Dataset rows
##########

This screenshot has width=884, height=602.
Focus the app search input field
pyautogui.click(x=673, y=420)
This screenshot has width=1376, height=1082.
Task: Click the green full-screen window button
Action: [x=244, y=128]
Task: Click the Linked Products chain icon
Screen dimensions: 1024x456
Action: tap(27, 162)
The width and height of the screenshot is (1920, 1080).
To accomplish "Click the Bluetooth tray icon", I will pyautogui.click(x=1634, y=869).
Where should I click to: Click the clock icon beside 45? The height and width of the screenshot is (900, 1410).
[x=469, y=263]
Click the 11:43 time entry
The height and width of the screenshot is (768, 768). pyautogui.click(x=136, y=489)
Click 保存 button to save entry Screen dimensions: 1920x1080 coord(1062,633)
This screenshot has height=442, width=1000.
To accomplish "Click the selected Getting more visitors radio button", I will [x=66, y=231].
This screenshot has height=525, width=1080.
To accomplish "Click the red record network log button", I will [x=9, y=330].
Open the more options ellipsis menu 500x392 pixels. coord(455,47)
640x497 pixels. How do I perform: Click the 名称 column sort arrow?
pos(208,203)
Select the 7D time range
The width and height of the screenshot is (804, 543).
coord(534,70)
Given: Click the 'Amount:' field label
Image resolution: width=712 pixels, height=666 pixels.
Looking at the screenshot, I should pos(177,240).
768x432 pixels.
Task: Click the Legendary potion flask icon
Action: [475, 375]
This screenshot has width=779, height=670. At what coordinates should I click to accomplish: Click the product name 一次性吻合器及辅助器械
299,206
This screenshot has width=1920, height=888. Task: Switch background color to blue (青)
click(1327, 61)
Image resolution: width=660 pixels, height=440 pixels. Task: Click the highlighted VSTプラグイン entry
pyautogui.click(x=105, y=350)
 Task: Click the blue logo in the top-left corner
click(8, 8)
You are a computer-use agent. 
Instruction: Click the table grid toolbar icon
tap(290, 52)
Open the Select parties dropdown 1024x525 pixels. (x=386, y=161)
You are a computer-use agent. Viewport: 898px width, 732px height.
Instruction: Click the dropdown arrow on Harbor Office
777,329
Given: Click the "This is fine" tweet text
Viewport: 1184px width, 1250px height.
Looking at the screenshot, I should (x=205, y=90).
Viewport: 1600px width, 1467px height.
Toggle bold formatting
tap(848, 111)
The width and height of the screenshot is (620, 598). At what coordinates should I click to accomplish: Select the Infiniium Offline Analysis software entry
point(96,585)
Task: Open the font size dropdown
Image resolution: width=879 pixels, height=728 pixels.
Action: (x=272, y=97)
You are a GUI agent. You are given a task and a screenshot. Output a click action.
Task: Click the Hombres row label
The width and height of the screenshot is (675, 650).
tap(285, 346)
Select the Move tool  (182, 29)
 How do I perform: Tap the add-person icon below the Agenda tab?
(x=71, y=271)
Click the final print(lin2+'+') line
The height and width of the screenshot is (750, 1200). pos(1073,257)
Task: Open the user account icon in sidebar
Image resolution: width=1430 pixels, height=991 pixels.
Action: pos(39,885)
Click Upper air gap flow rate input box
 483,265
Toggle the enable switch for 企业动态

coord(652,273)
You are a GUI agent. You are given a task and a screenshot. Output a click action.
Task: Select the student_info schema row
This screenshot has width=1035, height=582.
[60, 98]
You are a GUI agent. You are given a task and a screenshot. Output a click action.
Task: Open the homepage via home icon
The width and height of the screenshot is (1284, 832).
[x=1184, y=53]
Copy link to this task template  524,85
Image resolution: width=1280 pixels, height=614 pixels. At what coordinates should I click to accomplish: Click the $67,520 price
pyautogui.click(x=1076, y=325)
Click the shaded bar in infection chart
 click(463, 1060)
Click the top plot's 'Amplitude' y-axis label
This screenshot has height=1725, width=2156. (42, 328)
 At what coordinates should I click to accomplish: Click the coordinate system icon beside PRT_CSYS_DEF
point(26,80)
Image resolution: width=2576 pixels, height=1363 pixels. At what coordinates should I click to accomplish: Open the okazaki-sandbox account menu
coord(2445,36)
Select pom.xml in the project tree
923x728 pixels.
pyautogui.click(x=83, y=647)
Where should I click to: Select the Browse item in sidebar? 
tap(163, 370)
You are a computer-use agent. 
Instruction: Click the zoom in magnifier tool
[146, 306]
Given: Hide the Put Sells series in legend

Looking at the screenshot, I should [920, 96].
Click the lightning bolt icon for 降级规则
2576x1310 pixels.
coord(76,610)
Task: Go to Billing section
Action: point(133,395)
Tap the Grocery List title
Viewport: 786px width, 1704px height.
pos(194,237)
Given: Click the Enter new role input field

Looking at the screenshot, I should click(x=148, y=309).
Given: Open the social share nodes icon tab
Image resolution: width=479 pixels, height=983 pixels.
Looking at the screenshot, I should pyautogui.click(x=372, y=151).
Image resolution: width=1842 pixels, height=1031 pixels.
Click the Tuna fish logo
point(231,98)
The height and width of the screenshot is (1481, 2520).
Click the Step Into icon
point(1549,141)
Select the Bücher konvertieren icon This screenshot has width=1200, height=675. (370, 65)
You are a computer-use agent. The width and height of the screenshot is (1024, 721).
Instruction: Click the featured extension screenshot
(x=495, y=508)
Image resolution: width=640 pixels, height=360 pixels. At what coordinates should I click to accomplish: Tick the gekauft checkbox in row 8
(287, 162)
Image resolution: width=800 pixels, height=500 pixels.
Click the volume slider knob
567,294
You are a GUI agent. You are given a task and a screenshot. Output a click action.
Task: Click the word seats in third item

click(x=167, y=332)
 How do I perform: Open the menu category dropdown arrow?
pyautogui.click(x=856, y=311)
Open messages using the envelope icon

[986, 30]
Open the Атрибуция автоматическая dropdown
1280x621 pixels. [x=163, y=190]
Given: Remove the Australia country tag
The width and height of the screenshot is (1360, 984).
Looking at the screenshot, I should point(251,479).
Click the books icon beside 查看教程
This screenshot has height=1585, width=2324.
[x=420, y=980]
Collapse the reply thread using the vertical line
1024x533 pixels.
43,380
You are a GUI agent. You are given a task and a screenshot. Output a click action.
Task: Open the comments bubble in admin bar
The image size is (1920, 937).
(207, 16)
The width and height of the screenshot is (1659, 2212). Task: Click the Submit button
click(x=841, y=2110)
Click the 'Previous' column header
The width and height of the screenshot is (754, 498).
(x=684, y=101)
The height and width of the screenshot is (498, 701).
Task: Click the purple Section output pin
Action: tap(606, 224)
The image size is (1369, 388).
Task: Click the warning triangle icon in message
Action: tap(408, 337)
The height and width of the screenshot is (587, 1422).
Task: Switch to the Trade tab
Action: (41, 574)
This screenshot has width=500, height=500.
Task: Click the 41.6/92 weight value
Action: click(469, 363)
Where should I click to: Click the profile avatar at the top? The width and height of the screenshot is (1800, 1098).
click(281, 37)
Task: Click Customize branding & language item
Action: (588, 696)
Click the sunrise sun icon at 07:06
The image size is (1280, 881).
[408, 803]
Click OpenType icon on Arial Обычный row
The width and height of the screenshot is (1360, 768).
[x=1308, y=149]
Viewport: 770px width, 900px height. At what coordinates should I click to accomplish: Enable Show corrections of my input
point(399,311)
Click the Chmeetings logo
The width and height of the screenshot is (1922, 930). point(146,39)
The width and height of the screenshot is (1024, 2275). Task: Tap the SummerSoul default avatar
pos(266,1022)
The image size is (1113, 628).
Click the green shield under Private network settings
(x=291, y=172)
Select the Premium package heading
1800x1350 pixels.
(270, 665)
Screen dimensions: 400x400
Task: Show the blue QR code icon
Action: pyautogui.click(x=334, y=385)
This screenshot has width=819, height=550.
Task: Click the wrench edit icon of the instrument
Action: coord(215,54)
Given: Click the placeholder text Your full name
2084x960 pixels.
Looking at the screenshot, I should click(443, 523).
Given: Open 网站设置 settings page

##########

What you should do >> Can you rewrite the rows above, changing "Image resolution" to "Screenshot size" wherever it appears and leaving everything else as it is?

The result >>
This screenshot has width=884, height=602.
Focus the app search input field
pyautogui.click(x=673, y=420)
This screenshot has width=1376, height=1082.
Task: Click the green full-screen window button
Action: [x=244, y=128]
Task: Click the Linked Products chain icon
Screen dimensions: 1024x456
Action: tap(27, 162)
The width and height of the screenshot is (1920, 1080).
To accomplish "Click the Bluetooth tray icon", I will pyautogui.click(x=1634, y=869).
Where should I click to: Click the clock icon beside 45? The height and width of the screenshot is (900, 1410).
[x=469, y=263]
Click the 11:43 time entry
The height and width of the screenshot is (768, 768). pyautogui.click(x=136, y=489)
Click 保存 button to save entry Screen dimensions: 1920x1080 coord(1062,633)
This screenshot has height=442, width=1000.
To accomplish "Click the selected Getting more visitors radio button", I will [x=66, y=231].
This screenshot has height=525, width=1080.
To accomplish "Click the red record network log button", I will [x=9, y=330].
Open the more options ellipsis menu 500x392 pixels. coord(455,47)
640x497 pixels. How do I perform: Click the 名称 column sort arrow?
pos(208,203)
Select the 7D time range
The width and height of the screenshot is (804, 543).
coord(534,70)
Given: Click the 'Amount:' field label
Screenshot size: width=712 pixels, height=666 pixels.
Looking at the screenshot, I should pos(177,240).
768x432 pixels.
Task: Click the Legendary potion flask icon
Action: [475, 375]
This screenshot has width=779, height=670. At what coordinates should I click to accomplish: Click the product name 一次性吻合器及辅助器械
299,206
This screenshot has width=1920, height=888. Task: Switch background color to blue (青)
click(1327, 61)
Screenshot size: width=660 pixels, height=440 pixels. Task: Click the highlighted VSTプラグイン entry
pyautogui.click(x=105, y=350)
 Task: Click the blue logo in the top-left corner
click(8, 8)
You are a computer-use agent. 
Instruction: Click the table grid toolbar icon
tap(290, 52)
Open the Select parties dropdown 1024x525 pixels. (x=386, y=161)
You are a computer-use agent. Viewport: 898px width, 732px height.
Instruction: Click the dropdown arrow on Harbor Office
777,329
Given: Click the "This is fine" tweet text
Viewport: 1184px width, 1250px height.
Looking at the screenshot, I should (x=205, y=90).
Viewport: 1600px width, 1467px height.
Toggle bold formatting
tap(848, 111)
The width and height of the screenshot is (620, 598). At what coordinates should I click to accomplish: Select the Infiniium Offline Analysis software entry
point(96,585)
Task: Open the font size dropdown
Screenshot size: width=879 pixels, height=728 pixels.
Action: (x=272, y=97)
You are a GUI agent. You are given a task and a screenshot. Output a click action.
Task: Click the Hombres row label
The width and height of the screenshot is (675, 650).
tap(285, 346)
Select the Move tool  (182, 29)
 How do I perform: Tap the add-person icon below the Agenda tab?
(x=71, y=271)
Click the final print(lin2+'+') line
The height and width of the screenshot is (750, 1200). pos(1073,257)
Task: Open the user account icon in sidebar
Screenshot size: width=1430 pixels, height=991 pixels.
Action: pos(39,885)
Click Upper air gap flow rate input box
 483,265
Toggle the enable switch for 企业动态

coord(652,273)
You are a GUI agent. You are given a task and a screenshot. Output a click action.
Task: Select the student_info schema row
This screenshot has width=1035, height=582.
[60, 98]
You are a GUI agent. You are given a task and a screenshot. Output a click action.
Task: Open the homepage via home icon
The width and height of the screenshot is (1284, 832).
[x=1184, y=53]
Copy link to this task template  524,85
Screenshot size: width=1280 pixels, height=614 pixels. At what coordinates should I click to accomplish: Click the $67,520 price
pyautogui.click(x=1076, y=325)
Click the shaded bar in infection chart
 click(463, 1060)
Click the top plot's 'Amplitude' y-axis label
This screenshot has height=1725, width=2156. (42, 328)
 At what coordinates should I click to accomplish: Click the coordinate system icon beside PRT_CSYS_DEF
point(26,80)
Screenshot size: width=2576 pixels, height=1363 pixels. At what coordinates should I click to accomplish: Open the okazaki-sandbox account menu
coord(2445,36)
Select pom.xml in the project tree
923x728 pixels.
pyautogui.click(x=83, y=647)
Where should I click to: Select the Browse item in sidebar? 
tap(163, 370)
You are a computer-use agent. 
Instruction: Click the zoom in magnifier tool
[146, 306]
Given: Hide the Put Sells series in legend

Looking at the screenshot, I should [920, 96].
Click the lightning bolt icon for 降级规则
2576x1310 pixels.
coord(76,610)
Task: Go to Billing section
Action: point(133,395)
Tap the Grocery List title
Viewport: 786px width, 1704px height.
pos(194,237)
Given: Click the Enter new role input field

Looking at the screenshot, I should click(x=148, y=309).
Given: Open the social share nodes icon tab
Screenshot size: width=479 pixels, height=983 pixels.
Looking at the screenshot, I should pyautogui.click(x=372, y=151).
Screenshot size: width=1842 pixels, height=1031 pixels.
Click the Tuna fish logo
point(231,98)
The height and width of the screenshot is (1481, 2520).
Click the Step Into icon
point(1549,141)
Select the Bücher konvertieren icon This screenshot has width=1200, height=675. (370, 65)
You are a computer-use agent. The width and height of the screenshot is (1024, 721).
Instruction: Click the featured extension screenshot
(x=495, y=508)
Screenshot size: width=640 pixels, height=360 pixels. At what coordinates should I click to accomplish: Tick the gekauft checkbox in row 8
(287, 162)
Screenshot size: width=800 pixels, height=500 pixels.
Click the volume slider knob
567,294
You are a GUI agent. You are given a task and a screenshot. Output a click action.
Task: Click the word seats in third item

click(x=167, y=332)
 How do I perform: Open the menu category dropdown arrow?
pyautogui.click(x=856, y=311)
Open messages using the envelope icon

[986, 30]
Open the Атрибуция автоматическая dropdown
1280x621 pixels. [x=163, y=190]
Given: Remove the Australia country tag
The width and height of the screenshot is (1360, 984).
Looking at the screenshot, I should point(251,479).
Click the books icon beside 查看教程
This screenshot has height=1585, width=2324.
[x=420, y=980]
Collapse the reply thread using the vertical line
1024x533 pixels.
43,380
You are a GUI agent. You are given a task and a screenshot. Output a click action.
Task: Open the comments bubble in admin bar
The image size is (1920, 937).
(207, 16)
The width and height of the screenshot is (1659, 2212). Task: Click the Submit button
click(x=841, y=2110)
Click the 'Previous' column header
The width and height of the screenshot is (754, 498).
(x=684, y=101)
The height and width of the screenshot is (498, 701).
Task: Click the purple Section output pin
Action: tap(606, 224)
The image size is (1369, 388).
Task: Click the warning triangle icon in message
Action: tap(408, 337)
The height and width of the screenshot is (587, 1422).
Task: Switch to the Trade tab
Action: (41, 574)
This screenshot has width=500, height=500.
Task: Click the 41.6/92 weight value
Action: click(469, 363)
Where should I click to: Click the profile avatar at the top? The width and height of the screenshot is (1800, 1098).
click(281, 37)
Task: Click Customize branding & language item
Action: (588, 696)
Click the sunrise sun icon at 07:06
The image size is (1280, 881).
[408, 803]
Click OpenType icon on Arial Обычный row
The width and height of the screenshot is (1360, 768).
[x=1308, y=149]
Viewport: 770px width, 900px height. At what coordinates should I click to accomplish: Enable Show corrections of my input
point(399,311)
Click the Chmeetings logo
The width and height of the screenshot is (1922, 930). point(146,39)
The width and height of the screenshot is (1024, 2275). Task: Tap the SummerSoul default avatar
pos(266,1022)
The image size is (1113, 628).
Click the green shield under Private network settings
(x=291, y=172)
Select the Premium package heading
1800x1350 pixels.
(270, 665)
Screen dimensions: 400x400
Task: Show the blue QR code icon
Action: pyautogui.click(x=334, y=385)
This screenshot has width=819, height=550.
Task: Click the wrench edit icon of the instrument
Action: coord(215,54)
Given: Click the placeholder text Your full name
2084x960 pixels.
Looking at the screenshot, I should click(443, 523).
Given: Open 网站设置 settings page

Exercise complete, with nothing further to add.